Gold hat sich in seiner Zeit als Dombaumeister bereits öfter mit der Frage einer möglichen Neupräsentation des Mosaiks beschäftigt: «Bislang gibt es schlicht keinen geeigneten Ort, wo das Werk wieder seine volle Wirkung entfalten könnte.» Das hängt nicht zuletzt damit zusammen, dass es seine größte Wirkung entfaltet, wenn man es aus der Ferne betrachtet. Dass aus konservatorischer Sicht die Aufbewahrung in einem Innenraum besser wäre, macht das Ganze nicht leichter.

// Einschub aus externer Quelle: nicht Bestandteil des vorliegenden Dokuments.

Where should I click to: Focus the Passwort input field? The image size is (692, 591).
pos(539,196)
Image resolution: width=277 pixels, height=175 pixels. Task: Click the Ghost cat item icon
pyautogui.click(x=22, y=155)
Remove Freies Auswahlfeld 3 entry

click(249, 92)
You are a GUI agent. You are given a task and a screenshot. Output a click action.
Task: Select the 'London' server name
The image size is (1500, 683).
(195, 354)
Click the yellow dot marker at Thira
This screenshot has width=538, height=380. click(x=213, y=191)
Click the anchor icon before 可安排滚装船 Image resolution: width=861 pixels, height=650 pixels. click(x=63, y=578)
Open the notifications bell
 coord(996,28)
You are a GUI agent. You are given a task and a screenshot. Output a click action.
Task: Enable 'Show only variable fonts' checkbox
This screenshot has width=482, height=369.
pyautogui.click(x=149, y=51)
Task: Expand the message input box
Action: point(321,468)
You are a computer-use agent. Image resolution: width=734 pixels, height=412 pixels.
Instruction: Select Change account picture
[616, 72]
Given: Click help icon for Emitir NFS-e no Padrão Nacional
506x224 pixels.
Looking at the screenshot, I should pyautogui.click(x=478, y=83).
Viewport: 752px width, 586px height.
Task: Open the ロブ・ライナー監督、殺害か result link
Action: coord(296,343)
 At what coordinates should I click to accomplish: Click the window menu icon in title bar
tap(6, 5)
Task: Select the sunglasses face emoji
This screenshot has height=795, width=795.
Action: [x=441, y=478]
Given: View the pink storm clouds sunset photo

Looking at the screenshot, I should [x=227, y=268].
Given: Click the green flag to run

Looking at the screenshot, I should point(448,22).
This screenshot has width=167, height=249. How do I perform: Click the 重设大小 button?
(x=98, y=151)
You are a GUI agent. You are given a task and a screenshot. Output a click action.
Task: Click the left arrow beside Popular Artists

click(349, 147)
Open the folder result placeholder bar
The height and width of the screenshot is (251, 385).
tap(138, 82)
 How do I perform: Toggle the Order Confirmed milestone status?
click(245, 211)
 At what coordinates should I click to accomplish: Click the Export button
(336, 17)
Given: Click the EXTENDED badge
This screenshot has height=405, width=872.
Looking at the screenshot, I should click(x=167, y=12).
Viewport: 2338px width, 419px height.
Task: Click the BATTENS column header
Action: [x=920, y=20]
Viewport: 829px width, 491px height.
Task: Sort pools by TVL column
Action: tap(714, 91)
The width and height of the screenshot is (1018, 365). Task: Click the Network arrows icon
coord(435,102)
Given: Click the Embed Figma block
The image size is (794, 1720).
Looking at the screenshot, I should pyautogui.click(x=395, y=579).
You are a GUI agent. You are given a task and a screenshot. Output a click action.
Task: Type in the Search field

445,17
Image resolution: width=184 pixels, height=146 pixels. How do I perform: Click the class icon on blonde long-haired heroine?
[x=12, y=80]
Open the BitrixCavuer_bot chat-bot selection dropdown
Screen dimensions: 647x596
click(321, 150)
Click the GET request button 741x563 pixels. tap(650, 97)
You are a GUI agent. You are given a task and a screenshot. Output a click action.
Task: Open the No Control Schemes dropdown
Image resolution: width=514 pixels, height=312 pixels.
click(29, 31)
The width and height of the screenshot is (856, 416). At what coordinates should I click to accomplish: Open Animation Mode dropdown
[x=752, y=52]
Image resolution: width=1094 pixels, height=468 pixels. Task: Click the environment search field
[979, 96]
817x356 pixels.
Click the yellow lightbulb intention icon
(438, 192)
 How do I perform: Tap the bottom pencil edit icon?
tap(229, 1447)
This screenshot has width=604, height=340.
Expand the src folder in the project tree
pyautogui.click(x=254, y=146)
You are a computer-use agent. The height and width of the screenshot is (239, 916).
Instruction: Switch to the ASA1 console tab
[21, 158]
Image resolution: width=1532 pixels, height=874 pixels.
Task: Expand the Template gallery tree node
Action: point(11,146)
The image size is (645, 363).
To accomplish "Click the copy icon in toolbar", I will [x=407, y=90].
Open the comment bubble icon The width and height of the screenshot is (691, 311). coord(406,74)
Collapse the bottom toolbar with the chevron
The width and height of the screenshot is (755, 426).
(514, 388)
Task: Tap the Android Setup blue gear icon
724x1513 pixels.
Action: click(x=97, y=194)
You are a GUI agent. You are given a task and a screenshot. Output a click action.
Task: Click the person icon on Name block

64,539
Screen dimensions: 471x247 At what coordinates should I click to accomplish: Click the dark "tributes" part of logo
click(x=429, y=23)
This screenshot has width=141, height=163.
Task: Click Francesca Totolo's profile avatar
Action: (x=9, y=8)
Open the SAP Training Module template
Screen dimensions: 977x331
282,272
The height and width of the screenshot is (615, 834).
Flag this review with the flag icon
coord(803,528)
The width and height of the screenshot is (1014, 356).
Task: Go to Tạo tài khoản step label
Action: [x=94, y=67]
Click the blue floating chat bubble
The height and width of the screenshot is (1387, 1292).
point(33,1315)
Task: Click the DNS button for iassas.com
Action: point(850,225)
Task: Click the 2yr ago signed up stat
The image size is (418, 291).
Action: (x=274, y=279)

Dass es das Mosaik überhaupt gibt, hängt mit der jüngeren Baugeschichte des Domes zusammen, oder vielmehr: mit seiner Umbaugeschichte. 1868 wurde - dem damaligen Zeitgeist des Historismus entsprechend - das aus dem Spätmittelalter stammende Walmdach des Langhauses durch ein neugotisches Satteldach mit Giebelfenstern ersetzt. Dadurch entstand über dem Westportal eine große Fassade mit Spitzbogen. Hierfür gab das Domkapitel ein Marienmotiv beim Historienmaler August Theodor Kaselowsky (1810-1891), Professor an der Königlich Preußischen Akademie der Künste in Berlin, in Auftrag. Dieser entwarf eine Muttergottes-Figur mit Jesuskind auf dem linken Arm und stellte diese auf goldenem Grund in eine mandelförmige Ellipse (Mandorla), die wiederum ein blauer Hintergrund mit goldenen Sternen umgibt. Nach dieser Vorlage fertigte 1870 die venezianische Werkstatt Antonio Salviati das Mosaik.

Doch das neogotische Dach a la mode hatte seine Tücken: Im Laufe der Jahre drang vermehrt Regenwasser ein. Bei einer erneuten Sanierung 1968 wurde der Giebel wieder durch ein Walmdach ersetzt - und die Madonna ging ihres Stammplatzes verlustig. Allen Protesten zum Trotz musste das Mosaik eingelagert werden, zunächst im Kreuzgang der Severi-Kirche auf dem Domberg, ab 1994 dann in einem der Domkeller. Dessen Feuchtigkeit allerdings rief den Schimmel auf den Plan.

Über den Umfang der Restaurierung und das weitere Vorgehen muss nun das Domkapitel entscheiden. Es befasst sich auf seiner nächsten Sitzung am 14. September erstmalig damit. Ein Punkt dürften dabei die Kosten sein, über die der Dombaumeister bislang keine öffentliche Schätzung abgegeben will.